4. **The wall's push:** The wall pushes the ladder outwards because the ladder is leaning against it. But the problem says the wall is "frictionless," which means it's super slippery, so it only pushes the ladder straight out, not up or down, and doesn't help stop it from sliding.

To figure out the heaviest person, I had to find the perfect balance point. Imagine the bottom of the ladder as a pivot point. The ladder's weight and the person's weight try to make the ladder rotate and slide the bottom outwards. The wall's push helps stop it from rotating in that direction. At the same time, the sideways push from the ground (friction) has to be strong enough to stop the bottom from sliding. This friction has a limit – it can only push so hard before the ladder slips.
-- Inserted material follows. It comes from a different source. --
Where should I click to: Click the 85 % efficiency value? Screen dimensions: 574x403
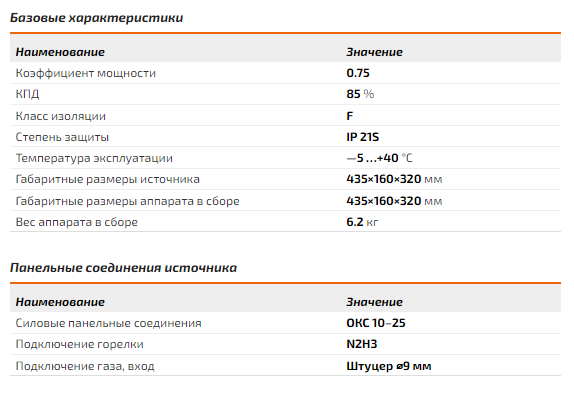click(x=360, y=94)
So, I had to match up the "spinning" power of the weights with the "spinning" power from the wall's push. Then, I used that to figure out how much sideways push the ground needs to provide. I know the ground's friction can only go up to a certain amount (based on its "stickiness" number and how hard the ground pushes up on the ladder). By finding the person's weight that makes the sideways push *just* equal to the maximum friction the ground can give, I found the heaviest person who can safely climb! It was a fun challenge to balance all those forces!

Alternative answer

Answer: 74.4 kg Explain
This is a question about balancing forces and twisting powers to keep something still . The solving step is:

First, I like to imagine the ladder and all the pushes and pulls acting on it!

1. **Picture the forces!**
* The ladder pulls down because of its own weight (like gravity!). It pulls down right in the middle.
* The person on the ladder also pulls down because of their weight, right at the top!
* The ground pushes the ladder *up* (that's the normal force from the ground) to hold it up.
* The ground also has a special sideways grip called *friction* that pulls the ladder *in* towards the wall, so it doesn't slide out.
* The wall pushes the ladder *away* from it (that's the normal force from the wall). Since the wall is super slippery, it only pushes straight out.

2. **Balance the up-and-down pushes and pulls!**
The ground pushing up must be strong enough to hold up both the ladder's weight and the person's weight. So, the ground's upward push is equal to the total weight of the ladder and the person.

3. **Balance the side-to-side pushes and pulls!**
The wall pushes the ladder out, and the ground's friction pushes it in. For the ladder not to slide, these two side-to-side pushes must be exactly equal! So, the wall's push equals the friction force.

4. **Balance the "twisting power"!**
This is the trickiest part! Imagine the very bottom of the ladder where it touches the ground as a special hinge.
* The wall is trying to push and twist the ladder *up* and *away* from the ground (making it stand up more).
* The ladder's weight and the person's weight are trying to pull and twist the ladder *down* and *out* (making it fall down).
For the ladder to be safe and not twist over, the "twisting power" from the wall must be exactly equal to the combined "twisting power" from the ladder's weight and the person's weight. I used the angles and distances to figure out how much "twisting power" each force had.

5. **Use the "friction rule"!**
The ground's sideways grip (friction) can only be so strong. It depends on how hard the ground is pushing *up* on the ladder. The harder the ground pushes up, the more friction it can provide. For the heaviest person, the friction will be at its maximum possible grip.

6. **Put it all together!**
I took what I found about the wall's push (from step 3 and 4) and what I found about the ground's upward push (from step 2), and I used the "friction rule" (from step 5) to link them all up. It was like solving a puzzle where all the pieces fit together!
I plugged in all the numbers for the ladder's length, mass, the angle, and the friction amount.
After carefully figuring out all the balances, I found the mass of the person that makes everything perfectly balanced just before the ladder would slip!

That maximum mass turns out to be about 74.4 kilograms!